*** Data supplied Section Begins ***
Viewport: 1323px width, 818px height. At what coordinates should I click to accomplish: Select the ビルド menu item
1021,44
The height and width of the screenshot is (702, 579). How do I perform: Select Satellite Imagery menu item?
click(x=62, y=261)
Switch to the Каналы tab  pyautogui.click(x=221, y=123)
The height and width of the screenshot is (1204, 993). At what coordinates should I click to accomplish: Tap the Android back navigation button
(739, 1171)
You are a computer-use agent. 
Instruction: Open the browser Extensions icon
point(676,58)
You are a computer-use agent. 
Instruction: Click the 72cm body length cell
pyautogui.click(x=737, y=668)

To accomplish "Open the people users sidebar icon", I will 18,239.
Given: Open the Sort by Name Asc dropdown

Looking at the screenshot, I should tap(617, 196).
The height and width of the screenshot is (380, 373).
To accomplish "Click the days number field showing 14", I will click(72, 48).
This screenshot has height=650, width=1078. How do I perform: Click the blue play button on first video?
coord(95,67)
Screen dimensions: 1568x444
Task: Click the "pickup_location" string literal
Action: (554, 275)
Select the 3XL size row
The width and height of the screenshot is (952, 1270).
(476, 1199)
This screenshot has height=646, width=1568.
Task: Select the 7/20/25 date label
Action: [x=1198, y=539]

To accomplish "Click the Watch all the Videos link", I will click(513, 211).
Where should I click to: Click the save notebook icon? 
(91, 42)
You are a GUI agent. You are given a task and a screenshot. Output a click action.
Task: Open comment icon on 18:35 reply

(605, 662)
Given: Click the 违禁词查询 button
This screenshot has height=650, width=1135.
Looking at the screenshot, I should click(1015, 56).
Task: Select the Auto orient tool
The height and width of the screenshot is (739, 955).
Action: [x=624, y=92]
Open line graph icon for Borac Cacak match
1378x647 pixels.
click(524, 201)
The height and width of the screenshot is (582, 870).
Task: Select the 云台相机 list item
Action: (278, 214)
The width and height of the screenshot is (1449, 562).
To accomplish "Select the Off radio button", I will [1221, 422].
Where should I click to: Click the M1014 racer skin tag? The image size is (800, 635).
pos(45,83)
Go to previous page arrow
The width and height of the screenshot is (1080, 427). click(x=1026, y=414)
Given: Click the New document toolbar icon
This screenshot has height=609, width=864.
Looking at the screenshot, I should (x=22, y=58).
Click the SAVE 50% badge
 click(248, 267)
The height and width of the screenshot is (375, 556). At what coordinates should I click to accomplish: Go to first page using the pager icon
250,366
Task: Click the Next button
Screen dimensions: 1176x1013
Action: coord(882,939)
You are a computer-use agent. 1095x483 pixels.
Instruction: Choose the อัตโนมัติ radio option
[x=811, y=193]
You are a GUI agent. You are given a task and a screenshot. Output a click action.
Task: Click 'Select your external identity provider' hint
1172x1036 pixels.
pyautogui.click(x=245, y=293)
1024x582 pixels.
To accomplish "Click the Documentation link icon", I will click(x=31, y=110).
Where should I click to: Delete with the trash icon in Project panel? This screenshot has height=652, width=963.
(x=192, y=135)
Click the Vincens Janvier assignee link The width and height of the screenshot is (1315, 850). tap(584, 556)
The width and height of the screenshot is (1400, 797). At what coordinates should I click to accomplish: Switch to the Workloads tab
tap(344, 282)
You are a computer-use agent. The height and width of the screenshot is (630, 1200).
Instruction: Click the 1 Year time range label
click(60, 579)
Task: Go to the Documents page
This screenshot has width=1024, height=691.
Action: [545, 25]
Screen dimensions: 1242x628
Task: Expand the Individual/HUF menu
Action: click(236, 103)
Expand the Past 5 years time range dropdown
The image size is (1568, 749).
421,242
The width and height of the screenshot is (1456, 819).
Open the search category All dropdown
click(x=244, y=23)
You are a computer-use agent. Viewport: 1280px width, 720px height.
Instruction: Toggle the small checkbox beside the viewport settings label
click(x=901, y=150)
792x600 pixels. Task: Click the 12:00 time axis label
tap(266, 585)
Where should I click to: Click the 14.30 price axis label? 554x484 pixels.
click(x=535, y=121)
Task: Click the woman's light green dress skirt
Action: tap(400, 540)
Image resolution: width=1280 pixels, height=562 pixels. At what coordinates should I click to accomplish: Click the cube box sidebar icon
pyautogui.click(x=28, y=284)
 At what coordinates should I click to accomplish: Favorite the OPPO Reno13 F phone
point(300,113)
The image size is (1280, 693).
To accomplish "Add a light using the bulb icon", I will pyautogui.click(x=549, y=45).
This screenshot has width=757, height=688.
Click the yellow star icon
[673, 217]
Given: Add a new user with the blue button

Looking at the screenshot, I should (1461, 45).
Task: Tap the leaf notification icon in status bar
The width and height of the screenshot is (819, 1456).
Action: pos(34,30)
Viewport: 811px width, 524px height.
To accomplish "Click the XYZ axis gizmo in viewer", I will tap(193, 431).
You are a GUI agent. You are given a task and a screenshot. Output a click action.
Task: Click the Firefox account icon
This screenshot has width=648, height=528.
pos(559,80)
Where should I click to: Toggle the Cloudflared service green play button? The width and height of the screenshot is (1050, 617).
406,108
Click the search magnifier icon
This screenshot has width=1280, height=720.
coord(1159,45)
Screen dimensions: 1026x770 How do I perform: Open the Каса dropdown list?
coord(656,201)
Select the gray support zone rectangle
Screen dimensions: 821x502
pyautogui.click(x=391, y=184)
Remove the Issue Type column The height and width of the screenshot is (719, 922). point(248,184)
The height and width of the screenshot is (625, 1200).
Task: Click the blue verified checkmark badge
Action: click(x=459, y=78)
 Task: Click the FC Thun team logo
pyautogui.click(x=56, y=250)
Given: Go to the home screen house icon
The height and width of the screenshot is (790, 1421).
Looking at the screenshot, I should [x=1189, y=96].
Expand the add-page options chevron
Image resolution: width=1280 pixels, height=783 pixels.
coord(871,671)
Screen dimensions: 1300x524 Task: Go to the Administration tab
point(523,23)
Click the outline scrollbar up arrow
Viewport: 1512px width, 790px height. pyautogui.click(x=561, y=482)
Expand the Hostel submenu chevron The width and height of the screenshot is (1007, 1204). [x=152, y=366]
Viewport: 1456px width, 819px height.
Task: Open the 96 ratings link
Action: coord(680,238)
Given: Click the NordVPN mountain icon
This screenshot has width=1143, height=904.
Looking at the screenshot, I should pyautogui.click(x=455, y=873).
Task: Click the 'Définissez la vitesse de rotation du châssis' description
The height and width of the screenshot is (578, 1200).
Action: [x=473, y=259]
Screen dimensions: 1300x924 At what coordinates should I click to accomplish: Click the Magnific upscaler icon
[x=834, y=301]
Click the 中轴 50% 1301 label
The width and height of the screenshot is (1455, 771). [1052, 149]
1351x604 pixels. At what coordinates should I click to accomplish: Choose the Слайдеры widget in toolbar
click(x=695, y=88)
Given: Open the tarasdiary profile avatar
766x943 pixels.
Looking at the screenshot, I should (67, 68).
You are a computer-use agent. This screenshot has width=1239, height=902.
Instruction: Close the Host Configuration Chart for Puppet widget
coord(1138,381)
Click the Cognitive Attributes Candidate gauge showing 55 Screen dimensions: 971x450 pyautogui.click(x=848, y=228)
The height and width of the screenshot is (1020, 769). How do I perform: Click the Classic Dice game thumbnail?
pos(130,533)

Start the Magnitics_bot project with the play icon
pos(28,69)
*** Data supplied Section Ends ***
▸ Problem to solve
Give back the lines of the data exactly as they are written, from the first line through the line containing "The height and width of the screenshot is (380, 373).".

▸ Task output
Viewport: 1323px width, 818px height. At what coordinates should I click to accomplish: Select the ビルド menu item
1021,44
The height and width of the screenshot is (702, 579). How do I perform: Select Satellite Imagery menu item?
click(x=62, y=261)
Switch to the Каналы tab  pyautogui.click(x=221, y=123)
The height and width of the screenshot is (1204, 993). At what coordinates should I click to accomplish: Tap the Android back navigation button
(739, 1171)
You are a computer-use agent. 
Instruction: Open the browser Extensions icon
point(676,58)
You are a computer-use agent. 
Instruction: Click the 72cm body length cell
pyautogui.click(x=737, y=668)

To accomplish "Open the people users sidebar icon", I will 18,239.
Given: Open the Sort by Name Asc dropdown

Looking at the screenshot, I should tap(617, 196).
The height and width of the screenshot is (380, 373).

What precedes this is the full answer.